Let's examine the top numbers, which are called numerators, for each fraction in the sequence.
For the 1st term, the numerator is 1.
For the 2nd term, the numerator is 1.
For the 3rd term, the numerator is 1.
For the 4th term, the numerator is 1.
We can see that the numerator for every term in this sequence is always 1.
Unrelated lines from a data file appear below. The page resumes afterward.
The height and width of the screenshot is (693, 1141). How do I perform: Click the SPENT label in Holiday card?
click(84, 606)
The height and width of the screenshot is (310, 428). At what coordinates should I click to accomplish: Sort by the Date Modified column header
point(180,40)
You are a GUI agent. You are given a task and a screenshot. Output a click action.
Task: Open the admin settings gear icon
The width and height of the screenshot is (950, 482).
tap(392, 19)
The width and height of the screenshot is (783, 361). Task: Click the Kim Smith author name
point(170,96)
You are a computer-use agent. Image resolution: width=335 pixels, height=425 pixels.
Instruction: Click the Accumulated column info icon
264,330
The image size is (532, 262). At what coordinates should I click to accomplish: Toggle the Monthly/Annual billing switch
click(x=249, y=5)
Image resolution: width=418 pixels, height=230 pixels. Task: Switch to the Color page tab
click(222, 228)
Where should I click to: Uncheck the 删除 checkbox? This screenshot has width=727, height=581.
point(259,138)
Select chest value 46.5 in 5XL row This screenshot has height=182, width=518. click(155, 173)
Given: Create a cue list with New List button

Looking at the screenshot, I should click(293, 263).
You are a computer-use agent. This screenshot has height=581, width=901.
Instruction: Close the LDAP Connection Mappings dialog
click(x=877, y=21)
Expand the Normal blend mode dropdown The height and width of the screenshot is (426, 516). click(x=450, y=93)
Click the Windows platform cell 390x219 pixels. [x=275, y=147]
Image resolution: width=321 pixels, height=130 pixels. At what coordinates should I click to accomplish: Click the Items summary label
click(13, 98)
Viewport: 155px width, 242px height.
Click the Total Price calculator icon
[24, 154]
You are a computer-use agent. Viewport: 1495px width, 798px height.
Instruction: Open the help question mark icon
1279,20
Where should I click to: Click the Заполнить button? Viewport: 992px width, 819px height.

**step3** Analyzing the pattern of the denominators

Now, let's look at the bottom numbers, which are called denominators, for each fraction in the sequence.
The denominator for the 1st term is 3.
The denominator for the 2nd term is 9.
The denominator for the 3rd term is 27.
The denominator for the 4th term is 81.
Let's discover how these denominators are formed.
We can see that 9 is equal to $$3 \times 3$$.
Then, 27 is equal to $$9 \times 3$$, which is the same as $$3 \times 3 \times 3$$.
Next, 81 is equal to $$27 \times 3$$, which is the same as $$3 \times 3 \times 3 \times 3$$.
This pattern shows that each denominator is obtained by multiplying the number 3 by itself a certain number of times. The number of times 3 is multiplied by itself matches the position of the term in the sequence.
For the 1st term (n=1), the denominator is 3 (3 multiplied by itself 1 time).
For the 2nd term (n=2), the denominator is 9 (3 multiplied by itself 2 times).
For the 3rd term (n=3), the denominator is 27 (3 multiplied by itself 3 times).
For the 4th term (n=4), the denominator is 81 (3 multiplied by itself 4 times).

**step4** Formulating the general term

Based on our observations:
The numerator is consistently 1.
The denominator is the number 3 multiplied by itself 'n' times, where 'n' is the position of the term in the sequence.
We use the notation $$3^n$$ to mean 3 multiplied by itself 'n' times. For example, $$3^1=3$$, $$3^2=3 \times 3=9$$, $$3^3=3 \times 3 \times 3=27$$.
Therefore, the general term for the sequence, $$a_n$$, can be written as a fraction where the numerator is 1 and the denominator is $$3^n$$.
So, the general term is $$a_n = \frac{1}{3^n}$$.